Data for analysis below:

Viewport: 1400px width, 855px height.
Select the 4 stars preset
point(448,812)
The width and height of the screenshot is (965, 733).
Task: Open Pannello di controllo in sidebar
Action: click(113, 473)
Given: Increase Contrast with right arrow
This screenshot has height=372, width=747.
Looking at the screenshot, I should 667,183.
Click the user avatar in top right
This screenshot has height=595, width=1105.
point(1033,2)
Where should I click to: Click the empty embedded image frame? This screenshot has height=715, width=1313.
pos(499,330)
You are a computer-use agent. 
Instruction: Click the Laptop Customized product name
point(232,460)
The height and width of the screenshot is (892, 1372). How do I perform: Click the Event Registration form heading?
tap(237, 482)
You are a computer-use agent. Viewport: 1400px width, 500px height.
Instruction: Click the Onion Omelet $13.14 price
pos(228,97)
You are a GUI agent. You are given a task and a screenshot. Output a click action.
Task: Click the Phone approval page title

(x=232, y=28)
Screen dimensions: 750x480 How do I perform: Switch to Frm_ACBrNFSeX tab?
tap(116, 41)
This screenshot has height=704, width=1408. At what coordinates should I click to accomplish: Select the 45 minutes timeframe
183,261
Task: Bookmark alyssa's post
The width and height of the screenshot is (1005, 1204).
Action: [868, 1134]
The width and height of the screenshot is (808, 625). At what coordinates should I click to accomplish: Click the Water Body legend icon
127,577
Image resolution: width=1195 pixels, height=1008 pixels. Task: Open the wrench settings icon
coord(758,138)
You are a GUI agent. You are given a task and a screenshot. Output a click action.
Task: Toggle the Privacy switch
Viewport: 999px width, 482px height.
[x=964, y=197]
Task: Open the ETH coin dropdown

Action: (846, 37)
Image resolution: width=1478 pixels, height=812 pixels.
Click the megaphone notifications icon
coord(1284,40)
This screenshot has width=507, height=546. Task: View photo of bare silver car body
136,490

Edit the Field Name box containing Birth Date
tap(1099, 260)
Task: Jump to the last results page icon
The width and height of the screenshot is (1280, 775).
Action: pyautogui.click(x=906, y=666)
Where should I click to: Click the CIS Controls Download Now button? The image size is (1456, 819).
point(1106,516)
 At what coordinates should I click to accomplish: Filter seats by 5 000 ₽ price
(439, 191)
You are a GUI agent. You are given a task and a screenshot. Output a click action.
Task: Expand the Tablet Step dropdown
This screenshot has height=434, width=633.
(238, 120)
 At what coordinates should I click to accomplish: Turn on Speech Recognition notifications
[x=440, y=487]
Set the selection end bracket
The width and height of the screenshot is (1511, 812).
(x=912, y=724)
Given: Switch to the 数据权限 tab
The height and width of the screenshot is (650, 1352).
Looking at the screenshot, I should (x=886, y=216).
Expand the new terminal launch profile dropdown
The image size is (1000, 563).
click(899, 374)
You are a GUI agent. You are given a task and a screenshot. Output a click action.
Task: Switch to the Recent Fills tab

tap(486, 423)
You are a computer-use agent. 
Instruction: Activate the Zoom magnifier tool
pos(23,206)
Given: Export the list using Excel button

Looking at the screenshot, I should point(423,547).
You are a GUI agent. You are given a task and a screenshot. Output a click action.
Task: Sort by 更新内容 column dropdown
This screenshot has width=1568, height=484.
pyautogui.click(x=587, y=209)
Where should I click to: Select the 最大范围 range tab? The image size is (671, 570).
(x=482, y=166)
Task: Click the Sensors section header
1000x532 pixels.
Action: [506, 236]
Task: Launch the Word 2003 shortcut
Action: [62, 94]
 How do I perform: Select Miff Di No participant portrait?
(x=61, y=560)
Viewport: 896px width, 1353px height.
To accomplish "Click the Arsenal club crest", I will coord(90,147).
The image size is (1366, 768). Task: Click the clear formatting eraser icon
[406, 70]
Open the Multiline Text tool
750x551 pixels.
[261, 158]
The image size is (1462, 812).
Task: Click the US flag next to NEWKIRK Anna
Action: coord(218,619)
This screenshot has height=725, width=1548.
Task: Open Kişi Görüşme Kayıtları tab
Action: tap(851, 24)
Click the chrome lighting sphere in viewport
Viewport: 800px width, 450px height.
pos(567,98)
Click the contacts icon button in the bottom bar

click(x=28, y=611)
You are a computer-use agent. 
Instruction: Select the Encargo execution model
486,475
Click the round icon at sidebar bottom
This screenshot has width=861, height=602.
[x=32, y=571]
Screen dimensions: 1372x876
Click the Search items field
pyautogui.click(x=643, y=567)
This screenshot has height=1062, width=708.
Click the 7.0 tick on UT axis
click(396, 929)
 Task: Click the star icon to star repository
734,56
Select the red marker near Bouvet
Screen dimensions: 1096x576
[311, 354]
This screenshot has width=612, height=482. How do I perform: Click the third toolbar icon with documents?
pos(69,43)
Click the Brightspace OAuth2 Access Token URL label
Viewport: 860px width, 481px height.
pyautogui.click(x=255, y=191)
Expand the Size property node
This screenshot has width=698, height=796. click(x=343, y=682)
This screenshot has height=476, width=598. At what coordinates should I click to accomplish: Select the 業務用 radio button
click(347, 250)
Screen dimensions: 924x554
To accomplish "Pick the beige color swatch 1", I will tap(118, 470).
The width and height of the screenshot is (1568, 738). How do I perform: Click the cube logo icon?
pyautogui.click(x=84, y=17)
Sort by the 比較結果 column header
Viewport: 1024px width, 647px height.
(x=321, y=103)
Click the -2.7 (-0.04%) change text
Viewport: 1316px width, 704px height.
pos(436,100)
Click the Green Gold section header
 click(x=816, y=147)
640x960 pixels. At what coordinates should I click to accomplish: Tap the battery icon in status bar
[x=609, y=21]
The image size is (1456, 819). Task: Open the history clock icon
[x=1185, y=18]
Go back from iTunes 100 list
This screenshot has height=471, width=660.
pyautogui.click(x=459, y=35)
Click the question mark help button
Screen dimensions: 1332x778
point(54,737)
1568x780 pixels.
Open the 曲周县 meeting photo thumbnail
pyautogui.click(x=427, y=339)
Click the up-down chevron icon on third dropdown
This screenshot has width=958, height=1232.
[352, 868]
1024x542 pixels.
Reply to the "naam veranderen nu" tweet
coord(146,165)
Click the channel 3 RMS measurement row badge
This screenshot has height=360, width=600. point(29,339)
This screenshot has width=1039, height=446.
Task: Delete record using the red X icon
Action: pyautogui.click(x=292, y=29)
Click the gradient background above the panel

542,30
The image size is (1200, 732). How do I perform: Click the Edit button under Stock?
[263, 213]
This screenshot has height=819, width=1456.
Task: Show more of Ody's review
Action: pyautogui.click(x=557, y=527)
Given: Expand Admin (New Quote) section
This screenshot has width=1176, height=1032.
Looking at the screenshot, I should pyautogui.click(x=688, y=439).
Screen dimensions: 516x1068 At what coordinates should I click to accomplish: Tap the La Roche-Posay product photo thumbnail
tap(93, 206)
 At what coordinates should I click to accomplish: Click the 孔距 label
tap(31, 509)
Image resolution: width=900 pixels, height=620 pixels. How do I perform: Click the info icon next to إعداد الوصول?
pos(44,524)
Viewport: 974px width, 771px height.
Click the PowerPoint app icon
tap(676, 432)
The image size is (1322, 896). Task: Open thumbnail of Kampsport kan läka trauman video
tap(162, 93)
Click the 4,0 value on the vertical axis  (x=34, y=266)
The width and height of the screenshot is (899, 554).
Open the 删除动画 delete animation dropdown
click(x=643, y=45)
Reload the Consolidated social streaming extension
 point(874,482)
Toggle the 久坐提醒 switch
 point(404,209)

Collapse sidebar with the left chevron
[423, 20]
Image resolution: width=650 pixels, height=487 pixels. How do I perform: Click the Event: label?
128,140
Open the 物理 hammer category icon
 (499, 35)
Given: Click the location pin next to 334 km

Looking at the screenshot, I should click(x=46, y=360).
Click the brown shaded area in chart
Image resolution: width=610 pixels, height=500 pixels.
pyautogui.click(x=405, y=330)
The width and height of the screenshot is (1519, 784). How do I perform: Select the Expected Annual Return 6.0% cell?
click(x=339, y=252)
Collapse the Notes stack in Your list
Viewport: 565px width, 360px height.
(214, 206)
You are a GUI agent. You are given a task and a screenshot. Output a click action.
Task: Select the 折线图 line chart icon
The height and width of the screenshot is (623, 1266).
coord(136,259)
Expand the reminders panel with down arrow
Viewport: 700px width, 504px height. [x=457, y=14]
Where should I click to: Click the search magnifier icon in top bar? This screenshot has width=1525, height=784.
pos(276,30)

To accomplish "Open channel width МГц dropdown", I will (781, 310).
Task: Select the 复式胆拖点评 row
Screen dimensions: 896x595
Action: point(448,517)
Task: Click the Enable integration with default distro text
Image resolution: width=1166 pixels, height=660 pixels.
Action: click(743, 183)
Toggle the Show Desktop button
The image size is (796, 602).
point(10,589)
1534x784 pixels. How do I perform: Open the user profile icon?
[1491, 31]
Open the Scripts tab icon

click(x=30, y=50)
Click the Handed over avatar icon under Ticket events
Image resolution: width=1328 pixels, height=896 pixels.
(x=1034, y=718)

End of Data for analysis.

Extract, verbatim, the lines from the one containing "Task: Select the 复式胆拖点评 row" through the last line of the listing above.

Result of the exercise:
Task: Select the 复式胆拖点评 row
Screen dimensions: 896x595
Action: point(448,517)
Task: Click the Enable integration with default distro text
Image resolution: width=1166 pixels, height=660 pixels.
Action: click(743, 183)
Toggle the Show Desktop button
The image size is (796, 602).
point(10,589)
1534x784 pixels. How do I perform: Open the user profile icon?
[1491, 31]
Open the Scripts tab icon

click(x=30, y=50)
Click the Handed over avatar icon under Ticket events
Image resolution: width=1328 pixels, height=896 pixels.
(x=1034, y=718)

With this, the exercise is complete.